- WHAT TO PRODUCE -
In the records below, begin at the line containing "This screenshot has height=675, width=1200." and end at the line containing "Task: Click Записать для печати с SD button"; quote every line in that span exactly, including both boundary lines, and no others.

Items from a dataset:

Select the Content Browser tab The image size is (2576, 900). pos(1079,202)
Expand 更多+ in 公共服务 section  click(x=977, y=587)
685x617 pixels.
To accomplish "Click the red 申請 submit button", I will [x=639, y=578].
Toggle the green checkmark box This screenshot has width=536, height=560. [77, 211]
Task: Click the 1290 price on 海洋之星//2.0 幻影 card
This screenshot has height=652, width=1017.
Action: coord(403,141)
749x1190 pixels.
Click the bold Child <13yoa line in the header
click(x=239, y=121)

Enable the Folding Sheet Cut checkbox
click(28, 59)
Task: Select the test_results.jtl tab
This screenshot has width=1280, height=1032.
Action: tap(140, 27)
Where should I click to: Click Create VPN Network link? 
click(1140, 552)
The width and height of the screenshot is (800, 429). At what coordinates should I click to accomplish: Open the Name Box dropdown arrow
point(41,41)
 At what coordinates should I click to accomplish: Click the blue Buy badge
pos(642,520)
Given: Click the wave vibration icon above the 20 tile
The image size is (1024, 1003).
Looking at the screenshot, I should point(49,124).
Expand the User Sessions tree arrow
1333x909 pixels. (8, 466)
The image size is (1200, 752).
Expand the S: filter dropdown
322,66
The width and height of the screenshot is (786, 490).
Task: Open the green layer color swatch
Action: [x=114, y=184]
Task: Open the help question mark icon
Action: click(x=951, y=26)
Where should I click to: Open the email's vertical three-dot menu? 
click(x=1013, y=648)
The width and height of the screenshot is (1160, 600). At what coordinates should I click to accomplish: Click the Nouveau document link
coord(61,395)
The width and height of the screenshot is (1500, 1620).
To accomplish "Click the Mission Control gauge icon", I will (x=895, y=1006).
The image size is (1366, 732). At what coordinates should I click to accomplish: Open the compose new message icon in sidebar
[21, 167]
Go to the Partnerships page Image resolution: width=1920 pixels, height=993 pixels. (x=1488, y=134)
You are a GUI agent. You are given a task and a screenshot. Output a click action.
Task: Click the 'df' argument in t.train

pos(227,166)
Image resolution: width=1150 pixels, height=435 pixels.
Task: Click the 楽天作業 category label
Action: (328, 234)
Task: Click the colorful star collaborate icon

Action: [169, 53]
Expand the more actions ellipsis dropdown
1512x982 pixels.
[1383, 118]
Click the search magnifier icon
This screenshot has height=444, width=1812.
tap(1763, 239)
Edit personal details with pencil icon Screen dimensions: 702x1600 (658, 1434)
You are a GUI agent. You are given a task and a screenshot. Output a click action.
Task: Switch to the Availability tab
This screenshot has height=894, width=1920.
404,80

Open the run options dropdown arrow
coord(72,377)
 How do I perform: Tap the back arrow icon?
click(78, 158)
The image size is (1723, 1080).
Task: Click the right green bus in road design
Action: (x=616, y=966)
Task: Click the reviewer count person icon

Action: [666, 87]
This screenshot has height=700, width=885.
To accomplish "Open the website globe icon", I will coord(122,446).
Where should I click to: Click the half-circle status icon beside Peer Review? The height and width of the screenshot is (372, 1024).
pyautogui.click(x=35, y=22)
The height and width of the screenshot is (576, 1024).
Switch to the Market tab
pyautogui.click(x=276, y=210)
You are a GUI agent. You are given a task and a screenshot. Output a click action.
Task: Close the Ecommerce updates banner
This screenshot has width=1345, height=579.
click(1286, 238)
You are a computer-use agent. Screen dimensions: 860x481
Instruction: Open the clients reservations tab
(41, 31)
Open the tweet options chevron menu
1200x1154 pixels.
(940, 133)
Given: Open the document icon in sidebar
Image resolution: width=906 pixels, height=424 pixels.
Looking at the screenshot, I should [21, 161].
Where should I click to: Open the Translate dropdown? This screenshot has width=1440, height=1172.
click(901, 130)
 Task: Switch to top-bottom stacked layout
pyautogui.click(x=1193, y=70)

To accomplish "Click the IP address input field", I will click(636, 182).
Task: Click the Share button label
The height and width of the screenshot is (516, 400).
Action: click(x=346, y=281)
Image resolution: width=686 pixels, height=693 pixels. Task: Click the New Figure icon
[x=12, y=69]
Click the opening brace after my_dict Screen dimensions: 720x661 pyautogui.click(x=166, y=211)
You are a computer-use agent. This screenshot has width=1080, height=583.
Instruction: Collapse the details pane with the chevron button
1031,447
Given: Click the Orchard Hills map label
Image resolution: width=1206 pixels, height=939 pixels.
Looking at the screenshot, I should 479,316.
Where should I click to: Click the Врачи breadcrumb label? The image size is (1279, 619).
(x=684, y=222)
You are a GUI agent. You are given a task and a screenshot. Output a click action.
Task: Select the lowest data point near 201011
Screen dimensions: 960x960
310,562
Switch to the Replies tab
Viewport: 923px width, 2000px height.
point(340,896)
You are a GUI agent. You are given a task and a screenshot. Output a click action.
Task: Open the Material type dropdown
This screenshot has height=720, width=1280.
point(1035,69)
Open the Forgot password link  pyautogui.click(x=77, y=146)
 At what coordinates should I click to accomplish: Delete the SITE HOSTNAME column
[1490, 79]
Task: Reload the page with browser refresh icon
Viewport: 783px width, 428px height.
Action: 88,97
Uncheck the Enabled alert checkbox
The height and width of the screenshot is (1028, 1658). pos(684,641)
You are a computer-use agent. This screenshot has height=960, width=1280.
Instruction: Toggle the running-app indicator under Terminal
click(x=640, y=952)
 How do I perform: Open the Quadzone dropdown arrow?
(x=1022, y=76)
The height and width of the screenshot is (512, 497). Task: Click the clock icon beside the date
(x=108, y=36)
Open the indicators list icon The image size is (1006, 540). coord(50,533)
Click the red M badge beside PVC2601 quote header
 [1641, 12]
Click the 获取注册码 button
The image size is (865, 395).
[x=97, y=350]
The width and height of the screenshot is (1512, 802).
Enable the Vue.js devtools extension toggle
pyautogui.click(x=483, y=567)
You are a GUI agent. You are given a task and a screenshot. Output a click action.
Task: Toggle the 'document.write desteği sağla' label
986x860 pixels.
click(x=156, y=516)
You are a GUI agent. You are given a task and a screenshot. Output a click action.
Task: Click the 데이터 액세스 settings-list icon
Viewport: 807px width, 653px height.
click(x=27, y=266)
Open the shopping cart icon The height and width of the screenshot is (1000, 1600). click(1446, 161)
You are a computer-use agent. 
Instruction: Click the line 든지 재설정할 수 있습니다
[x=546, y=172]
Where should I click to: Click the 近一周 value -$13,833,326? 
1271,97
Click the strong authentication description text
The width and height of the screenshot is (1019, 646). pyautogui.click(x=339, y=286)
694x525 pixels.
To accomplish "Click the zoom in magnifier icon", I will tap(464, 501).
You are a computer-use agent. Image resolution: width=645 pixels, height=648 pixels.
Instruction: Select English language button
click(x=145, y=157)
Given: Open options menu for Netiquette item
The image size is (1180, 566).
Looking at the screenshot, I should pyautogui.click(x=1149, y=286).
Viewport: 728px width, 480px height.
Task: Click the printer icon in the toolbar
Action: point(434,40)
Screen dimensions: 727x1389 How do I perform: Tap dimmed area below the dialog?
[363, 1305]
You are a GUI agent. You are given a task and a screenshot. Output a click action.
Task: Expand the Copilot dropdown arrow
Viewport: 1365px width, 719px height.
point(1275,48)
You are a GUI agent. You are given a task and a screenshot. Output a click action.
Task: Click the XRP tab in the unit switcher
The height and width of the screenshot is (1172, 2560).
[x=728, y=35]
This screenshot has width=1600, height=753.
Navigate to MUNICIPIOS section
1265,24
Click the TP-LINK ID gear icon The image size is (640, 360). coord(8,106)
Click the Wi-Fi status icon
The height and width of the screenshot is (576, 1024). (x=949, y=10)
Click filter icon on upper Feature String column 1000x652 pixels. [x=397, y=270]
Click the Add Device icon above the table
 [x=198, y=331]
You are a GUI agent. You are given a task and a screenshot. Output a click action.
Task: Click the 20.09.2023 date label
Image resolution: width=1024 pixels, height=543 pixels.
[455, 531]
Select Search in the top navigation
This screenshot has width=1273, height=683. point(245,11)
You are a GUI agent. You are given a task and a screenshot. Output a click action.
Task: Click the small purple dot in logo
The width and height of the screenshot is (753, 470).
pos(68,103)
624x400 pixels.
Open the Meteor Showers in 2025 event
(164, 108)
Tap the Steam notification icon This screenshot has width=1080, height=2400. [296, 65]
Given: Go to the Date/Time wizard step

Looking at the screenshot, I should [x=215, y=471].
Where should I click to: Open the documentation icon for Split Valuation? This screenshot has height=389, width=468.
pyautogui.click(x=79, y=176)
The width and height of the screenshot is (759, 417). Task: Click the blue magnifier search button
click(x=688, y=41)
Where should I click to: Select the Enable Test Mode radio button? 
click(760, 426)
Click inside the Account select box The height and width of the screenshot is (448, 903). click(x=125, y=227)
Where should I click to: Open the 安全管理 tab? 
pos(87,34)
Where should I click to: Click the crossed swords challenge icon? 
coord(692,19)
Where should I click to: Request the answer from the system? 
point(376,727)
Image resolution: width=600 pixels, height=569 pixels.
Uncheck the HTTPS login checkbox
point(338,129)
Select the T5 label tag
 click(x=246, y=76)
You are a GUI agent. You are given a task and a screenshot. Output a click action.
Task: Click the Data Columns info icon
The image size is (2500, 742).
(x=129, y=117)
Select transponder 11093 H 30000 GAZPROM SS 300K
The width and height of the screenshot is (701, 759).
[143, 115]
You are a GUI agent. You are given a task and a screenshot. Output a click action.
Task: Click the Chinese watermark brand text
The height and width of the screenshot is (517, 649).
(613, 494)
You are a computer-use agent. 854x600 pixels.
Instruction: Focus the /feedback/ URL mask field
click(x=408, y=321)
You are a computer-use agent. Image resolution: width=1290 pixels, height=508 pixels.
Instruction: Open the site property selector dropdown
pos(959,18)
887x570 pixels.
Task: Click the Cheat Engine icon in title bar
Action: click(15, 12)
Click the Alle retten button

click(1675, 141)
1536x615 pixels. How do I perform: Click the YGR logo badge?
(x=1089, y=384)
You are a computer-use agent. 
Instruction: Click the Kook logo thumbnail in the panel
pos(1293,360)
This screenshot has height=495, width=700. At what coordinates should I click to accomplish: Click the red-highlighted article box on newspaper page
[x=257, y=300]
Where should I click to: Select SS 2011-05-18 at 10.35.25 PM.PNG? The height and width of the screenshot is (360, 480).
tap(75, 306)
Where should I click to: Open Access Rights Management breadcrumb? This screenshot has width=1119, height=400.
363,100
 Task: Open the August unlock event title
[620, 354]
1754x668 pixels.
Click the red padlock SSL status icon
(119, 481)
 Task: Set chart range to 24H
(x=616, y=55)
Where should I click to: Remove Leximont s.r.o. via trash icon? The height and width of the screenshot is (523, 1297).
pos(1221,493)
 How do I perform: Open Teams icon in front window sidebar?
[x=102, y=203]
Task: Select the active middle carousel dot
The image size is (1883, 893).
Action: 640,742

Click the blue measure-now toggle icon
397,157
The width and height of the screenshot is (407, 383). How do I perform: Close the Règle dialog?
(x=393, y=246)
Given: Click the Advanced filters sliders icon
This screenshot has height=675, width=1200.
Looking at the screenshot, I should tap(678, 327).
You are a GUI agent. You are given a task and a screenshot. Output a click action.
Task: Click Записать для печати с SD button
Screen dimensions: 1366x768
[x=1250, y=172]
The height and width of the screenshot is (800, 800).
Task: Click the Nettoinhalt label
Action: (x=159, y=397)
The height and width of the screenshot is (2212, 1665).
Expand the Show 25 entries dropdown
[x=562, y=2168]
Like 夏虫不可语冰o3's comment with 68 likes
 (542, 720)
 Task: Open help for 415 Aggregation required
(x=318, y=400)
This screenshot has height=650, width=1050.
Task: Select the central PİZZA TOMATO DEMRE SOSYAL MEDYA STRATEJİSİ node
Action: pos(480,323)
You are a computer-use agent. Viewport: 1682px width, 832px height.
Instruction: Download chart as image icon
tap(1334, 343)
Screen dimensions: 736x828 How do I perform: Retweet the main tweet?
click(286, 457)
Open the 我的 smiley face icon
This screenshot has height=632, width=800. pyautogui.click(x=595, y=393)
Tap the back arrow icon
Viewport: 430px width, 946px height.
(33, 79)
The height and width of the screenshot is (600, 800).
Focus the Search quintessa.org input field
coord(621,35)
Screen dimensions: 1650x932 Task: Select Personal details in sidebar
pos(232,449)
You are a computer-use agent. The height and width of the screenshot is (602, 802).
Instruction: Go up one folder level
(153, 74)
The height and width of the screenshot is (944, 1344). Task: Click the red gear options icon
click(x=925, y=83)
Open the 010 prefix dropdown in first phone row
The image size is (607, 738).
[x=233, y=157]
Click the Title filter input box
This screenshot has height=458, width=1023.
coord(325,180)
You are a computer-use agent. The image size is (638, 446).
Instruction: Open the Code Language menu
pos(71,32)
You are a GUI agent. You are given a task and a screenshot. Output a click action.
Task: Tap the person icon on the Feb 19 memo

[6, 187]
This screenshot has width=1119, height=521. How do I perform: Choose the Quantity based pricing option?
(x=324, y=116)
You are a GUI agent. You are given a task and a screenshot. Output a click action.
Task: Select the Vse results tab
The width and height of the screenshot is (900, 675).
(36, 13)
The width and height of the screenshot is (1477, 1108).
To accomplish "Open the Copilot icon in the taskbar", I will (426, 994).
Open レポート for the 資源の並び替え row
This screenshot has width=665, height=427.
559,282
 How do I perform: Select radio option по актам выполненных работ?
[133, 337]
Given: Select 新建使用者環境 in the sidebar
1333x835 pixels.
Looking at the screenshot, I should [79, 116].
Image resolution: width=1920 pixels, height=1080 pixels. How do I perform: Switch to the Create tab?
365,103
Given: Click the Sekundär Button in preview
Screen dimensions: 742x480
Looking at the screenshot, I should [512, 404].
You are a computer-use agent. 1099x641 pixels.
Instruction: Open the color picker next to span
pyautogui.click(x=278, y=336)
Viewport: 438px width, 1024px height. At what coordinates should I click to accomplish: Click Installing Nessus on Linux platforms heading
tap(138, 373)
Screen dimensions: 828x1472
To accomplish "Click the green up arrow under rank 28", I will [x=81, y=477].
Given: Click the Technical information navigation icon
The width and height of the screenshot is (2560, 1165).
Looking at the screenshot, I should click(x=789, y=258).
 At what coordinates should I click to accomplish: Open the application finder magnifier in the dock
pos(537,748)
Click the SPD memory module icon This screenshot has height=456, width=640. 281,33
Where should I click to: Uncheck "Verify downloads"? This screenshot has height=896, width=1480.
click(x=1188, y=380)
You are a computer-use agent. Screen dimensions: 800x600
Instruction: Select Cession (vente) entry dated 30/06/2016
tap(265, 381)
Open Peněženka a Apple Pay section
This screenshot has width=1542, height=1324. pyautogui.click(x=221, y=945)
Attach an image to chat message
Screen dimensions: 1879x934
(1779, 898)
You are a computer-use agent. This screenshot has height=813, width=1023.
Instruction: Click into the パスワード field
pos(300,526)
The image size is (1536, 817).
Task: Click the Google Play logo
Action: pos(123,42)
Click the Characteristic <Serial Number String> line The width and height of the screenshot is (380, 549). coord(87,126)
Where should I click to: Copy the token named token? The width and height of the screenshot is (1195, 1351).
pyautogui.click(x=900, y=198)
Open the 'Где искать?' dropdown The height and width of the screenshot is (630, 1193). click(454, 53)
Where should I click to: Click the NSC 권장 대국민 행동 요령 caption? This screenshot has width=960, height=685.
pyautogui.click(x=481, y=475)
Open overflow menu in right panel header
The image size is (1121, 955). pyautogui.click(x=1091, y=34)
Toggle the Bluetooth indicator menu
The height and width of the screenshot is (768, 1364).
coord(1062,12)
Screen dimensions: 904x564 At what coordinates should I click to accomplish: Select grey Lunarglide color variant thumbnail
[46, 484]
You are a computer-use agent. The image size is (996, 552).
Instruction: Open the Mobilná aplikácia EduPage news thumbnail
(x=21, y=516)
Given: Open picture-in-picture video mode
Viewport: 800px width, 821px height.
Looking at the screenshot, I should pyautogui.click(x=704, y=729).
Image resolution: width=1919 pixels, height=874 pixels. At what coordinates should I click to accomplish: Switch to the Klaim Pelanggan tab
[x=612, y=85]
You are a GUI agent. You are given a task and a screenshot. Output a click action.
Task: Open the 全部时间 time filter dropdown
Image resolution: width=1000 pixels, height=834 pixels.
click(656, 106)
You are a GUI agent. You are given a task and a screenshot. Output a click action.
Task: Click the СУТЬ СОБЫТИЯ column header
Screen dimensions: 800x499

- SOLUTION -
This screenshot has height=675, width=1200.
Looking at the screenshot, I should tap(678, 327).
You are a GUI agent. You are given a task and a screenshot. Output a click action.
Task: Click Записать для печати с SD button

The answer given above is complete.